----- Recorded data

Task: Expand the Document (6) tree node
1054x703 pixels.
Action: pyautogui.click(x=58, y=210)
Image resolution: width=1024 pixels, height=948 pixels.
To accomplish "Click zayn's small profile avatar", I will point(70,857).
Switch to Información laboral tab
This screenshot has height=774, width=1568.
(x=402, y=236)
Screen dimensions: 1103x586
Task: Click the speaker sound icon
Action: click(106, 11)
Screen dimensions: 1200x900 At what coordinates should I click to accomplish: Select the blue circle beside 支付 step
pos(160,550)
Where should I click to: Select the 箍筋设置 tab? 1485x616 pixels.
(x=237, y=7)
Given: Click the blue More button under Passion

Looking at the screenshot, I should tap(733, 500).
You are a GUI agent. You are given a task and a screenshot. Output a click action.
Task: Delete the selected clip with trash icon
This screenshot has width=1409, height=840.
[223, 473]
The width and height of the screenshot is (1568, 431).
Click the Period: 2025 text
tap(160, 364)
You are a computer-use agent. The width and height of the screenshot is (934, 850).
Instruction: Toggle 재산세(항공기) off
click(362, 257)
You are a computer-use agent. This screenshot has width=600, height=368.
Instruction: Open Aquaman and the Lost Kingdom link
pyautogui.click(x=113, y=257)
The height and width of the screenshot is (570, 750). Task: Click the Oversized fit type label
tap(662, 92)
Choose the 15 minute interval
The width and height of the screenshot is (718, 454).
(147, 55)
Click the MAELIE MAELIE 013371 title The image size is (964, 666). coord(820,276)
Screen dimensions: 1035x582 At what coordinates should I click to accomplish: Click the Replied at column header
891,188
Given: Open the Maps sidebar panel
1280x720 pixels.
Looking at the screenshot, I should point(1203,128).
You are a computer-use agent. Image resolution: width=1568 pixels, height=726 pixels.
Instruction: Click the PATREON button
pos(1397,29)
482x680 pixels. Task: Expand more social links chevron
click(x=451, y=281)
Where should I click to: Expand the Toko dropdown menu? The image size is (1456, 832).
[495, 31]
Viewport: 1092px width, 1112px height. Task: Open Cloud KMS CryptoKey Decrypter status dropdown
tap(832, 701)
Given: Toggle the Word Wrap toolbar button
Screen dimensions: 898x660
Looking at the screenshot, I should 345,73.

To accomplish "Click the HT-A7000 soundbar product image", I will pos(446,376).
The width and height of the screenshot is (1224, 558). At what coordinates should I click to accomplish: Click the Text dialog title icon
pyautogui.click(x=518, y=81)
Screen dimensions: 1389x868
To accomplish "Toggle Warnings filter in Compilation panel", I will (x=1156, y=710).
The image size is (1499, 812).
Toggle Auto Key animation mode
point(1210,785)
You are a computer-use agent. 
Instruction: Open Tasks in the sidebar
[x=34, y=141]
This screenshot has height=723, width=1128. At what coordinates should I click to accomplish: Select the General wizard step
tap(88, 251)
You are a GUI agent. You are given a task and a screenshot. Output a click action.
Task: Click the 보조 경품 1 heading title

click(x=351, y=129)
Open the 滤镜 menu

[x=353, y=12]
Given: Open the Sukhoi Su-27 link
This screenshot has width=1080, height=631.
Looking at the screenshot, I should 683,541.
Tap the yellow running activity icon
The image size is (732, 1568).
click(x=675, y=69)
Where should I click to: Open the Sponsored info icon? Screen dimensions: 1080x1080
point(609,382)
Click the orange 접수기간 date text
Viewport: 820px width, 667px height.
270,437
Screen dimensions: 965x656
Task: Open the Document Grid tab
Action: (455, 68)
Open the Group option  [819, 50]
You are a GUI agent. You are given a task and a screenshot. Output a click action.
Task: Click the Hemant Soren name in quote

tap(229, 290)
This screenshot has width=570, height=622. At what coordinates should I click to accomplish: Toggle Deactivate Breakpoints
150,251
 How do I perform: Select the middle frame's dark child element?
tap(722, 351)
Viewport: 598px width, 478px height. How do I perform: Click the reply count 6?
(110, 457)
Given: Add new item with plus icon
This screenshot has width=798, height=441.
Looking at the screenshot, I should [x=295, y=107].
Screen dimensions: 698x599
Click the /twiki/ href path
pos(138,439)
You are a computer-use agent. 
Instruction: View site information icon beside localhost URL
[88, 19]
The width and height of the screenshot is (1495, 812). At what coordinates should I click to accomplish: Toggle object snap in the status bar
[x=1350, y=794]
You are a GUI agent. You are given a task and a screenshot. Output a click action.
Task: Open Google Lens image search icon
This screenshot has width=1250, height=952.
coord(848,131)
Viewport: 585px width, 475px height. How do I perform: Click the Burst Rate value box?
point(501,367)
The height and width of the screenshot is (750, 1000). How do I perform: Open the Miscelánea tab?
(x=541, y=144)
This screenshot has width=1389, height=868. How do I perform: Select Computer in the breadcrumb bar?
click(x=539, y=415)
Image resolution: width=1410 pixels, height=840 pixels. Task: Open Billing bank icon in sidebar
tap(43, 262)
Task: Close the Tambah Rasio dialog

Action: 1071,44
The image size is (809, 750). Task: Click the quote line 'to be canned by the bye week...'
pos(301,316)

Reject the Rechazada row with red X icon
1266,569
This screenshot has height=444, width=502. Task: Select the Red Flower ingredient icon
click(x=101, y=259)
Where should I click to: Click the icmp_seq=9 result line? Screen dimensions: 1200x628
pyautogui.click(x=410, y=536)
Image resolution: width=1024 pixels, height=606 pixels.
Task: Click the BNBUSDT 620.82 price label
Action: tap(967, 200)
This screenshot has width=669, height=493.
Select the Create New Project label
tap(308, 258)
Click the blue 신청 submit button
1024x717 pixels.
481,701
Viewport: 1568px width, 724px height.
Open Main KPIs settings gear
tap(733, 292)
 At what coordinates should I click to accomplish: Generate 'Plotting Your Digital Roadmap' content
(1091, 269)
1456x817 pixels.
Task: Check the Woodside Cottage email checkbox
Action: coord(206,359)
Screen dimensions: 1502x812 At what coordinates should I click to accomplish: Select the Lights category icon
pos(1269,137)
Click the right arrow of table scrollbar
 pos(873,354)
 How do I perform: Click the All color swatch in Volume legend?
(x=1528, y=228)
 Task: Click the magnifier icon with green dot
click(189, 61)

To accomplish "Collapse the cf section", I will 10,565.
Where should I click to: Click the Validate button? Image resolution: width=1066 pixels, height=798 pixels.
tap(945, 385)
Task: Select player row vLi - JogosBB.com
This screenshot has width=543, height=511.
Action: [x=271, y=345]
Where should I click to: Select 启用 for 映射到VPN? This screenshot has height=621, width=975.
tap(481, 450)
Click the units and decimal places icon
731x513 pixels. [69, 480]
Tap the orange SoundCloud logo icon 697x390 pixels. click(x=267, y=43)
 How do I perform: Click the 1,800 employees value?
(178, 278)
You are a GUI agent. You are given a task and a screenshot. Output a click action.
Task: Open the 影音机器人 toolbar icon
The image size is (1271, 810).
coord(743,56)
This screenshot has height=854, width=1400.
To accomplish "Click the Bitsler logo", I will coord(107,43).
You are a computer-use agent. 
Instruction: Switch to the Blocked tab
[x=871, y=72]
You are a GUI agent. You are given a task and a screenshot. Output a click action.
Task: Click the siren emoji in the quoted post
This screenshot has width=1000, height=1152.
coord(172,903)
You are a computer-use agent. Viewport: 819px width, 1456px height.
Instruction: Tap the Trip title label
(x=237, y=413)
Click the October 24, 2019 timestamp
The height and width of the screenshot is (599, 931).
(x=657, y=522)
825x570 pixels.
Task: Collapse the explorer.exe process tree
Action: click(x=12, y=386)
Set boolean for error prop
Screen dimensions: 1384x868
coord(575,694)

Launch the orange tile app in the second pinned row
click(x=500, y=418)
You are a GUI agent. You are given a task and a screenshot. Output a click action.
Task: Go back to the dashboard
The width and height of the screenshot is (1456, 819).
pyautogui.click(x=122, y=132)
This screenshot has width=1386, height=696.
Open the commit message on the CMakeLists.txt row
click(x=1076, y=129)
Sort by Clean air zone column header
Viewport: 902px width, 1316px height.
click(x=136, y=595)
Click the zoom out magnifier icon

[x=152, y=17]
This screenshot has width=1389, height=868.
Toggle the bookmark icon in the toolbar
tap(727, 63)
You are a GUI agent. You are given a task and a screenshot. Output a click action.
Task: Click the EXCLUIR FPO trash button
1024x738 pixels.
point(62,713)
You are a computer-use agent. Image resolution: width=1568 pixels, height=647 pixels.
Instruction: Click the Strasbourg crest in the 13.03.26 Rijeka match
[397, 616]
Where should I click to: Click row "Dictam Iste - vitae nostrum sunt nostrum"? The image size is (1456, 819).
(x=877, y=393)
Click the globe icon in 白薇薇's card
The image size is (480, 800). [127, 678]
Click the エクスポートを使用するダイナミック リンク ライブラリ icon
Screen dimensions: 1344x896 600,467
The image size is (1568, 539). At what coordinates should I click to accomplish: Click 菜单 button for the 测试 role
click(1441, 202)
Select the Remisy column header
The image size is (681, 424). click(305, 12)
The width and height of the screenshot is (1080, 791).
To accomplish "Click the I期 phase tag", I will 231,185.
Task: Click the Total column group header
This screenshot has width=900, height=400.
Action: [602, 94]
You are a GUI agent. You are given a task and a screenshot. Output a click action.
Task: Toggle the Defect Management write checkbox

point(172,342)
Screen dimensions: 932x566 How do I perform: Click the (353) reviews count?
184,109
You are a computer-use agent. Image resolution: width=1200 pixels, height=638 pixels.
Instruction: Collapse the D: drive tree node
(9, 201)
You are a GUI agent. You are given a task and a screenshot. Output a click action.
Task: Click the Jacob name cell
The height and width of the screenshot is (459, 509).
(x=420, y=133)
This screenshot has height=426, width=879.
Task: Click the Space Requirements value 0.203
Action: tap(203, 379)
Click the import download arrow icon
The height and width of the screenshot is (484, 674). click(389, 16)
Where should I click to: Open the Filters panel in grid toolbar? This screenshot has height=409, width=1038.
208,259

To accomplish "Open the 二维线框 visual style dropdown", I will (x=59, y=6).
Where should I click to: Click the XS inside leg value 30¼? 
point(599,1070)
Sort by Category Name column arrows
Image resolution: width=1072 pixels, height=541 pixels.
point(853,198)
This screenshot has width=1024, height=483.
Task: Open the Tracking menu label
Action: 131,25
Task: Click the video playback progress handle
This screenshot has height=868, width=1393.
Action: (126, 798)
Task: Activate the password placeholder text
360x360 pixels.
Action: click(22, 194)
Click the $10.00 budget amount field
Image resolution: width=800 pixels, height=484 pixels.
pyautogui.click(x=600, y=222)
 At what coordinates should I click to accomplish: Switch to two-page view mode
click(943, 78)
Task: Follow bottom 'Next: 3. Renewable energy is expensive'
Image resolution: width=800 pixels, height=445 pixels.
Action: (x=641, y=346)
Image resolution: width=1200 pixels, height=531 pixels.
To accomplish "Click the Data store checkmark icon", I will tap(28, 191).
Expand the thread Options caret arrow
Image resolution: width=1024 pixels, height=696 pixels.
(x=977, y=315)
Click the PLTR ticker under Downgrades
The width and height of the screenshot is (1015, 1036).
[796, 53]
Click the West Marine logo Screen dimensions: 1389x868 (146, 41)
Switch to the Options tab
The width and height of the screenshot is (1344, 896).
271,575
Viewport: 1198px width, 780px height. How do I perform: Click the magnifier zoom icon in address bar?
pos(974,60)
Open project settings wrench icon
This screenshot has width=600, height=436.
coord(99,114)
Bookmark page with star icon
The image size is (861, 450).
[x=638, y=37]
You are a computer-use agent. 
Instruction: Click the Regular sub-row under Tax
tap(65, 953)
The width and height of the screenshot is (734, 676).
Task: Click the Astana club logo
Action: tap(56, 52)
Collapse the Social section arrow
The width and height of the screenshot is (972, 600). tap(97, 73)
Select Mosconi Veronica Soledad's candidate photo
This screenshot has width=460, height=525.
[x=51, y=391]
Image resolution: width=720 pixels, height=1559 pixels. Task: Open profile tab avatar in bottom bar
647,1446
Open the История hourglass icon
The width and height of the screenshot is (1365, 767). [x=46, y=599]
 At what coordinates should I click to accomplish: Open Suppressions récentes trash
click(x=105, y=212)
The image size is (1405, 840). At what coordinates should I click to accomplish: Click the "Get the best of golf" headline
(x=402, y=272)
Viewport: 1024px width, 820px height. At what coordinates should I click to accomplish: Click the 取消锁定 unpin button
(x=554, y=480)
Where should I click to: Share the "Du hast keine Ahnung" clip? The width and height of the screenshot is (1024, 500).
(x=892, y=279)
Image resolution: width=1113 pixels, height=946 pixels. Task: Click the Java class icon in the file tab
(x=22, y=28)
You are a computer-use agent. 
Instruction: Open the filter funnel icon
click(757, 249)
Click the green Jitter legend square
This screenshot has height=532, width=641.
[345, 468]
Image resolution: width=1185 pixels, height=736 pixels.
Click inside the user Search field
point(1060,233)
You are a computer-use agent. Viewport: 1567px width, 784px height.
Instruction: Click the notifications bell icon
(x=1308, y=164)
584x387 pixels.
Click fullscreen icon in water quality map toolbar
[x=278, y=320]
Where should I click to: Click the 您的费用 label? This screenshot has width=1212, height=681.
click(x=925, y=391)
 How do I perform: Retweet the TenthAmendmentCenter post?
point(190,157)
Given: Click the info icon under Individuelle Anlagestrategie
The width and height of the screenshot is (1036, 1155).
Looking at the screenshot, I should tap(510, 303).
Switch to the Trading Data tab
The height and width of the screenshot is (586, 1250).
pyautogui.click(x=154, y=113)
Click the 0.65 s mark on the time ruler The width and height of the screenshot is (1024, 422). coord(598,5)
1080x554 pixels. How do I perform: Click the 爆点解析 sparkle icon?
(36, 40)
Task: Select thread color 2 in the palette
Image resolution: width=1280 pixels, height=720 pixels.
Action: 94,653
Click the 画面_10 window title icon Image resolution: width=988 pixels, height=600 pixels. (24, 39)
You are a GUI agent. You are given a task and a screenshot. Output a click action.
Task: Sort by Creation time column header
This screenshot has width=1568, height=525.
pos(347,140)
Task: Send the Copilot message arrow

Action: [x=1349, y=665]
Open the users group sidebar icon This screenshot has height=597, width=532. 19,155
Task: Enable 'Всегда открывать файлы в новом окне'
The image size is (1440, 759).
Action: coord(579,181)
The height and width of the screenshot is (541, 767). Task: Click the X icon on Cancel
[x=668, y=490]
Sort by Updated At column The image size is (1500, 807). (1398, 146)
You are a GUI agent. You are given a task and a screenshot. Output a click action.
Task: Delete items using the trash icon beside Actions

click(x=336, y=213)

----------

Aim of the task =
From the entries above, return exactly the line containing "Where should I click to: Share", the line containing "You are a computer-use agent. Viewport: 1567px", and all lines between, and nothing else.

Solution =
Where should I click to: Share the "Du hast keine Ahnung" clip? The width and height of the screenshot is (1024, 500).
(x=892, y=279)
Image resolution: width=1113 pixels, height=946 pixels. Task: Click the Java class icon in the file tab
(x=22, y=28)
You are a computer-use agent. 
Instruction: Open the filter funnel icon
click(757, 249)
Click the green Jitter legend square
This screenshot has height=532, width=641.
[345, 468]
Image resolution: width=1185 pixels, height=736 pixels.
Click inside the user Search field
point(1060,233)
You are a computer-use agent. Viewport: 1567px width, 784px height.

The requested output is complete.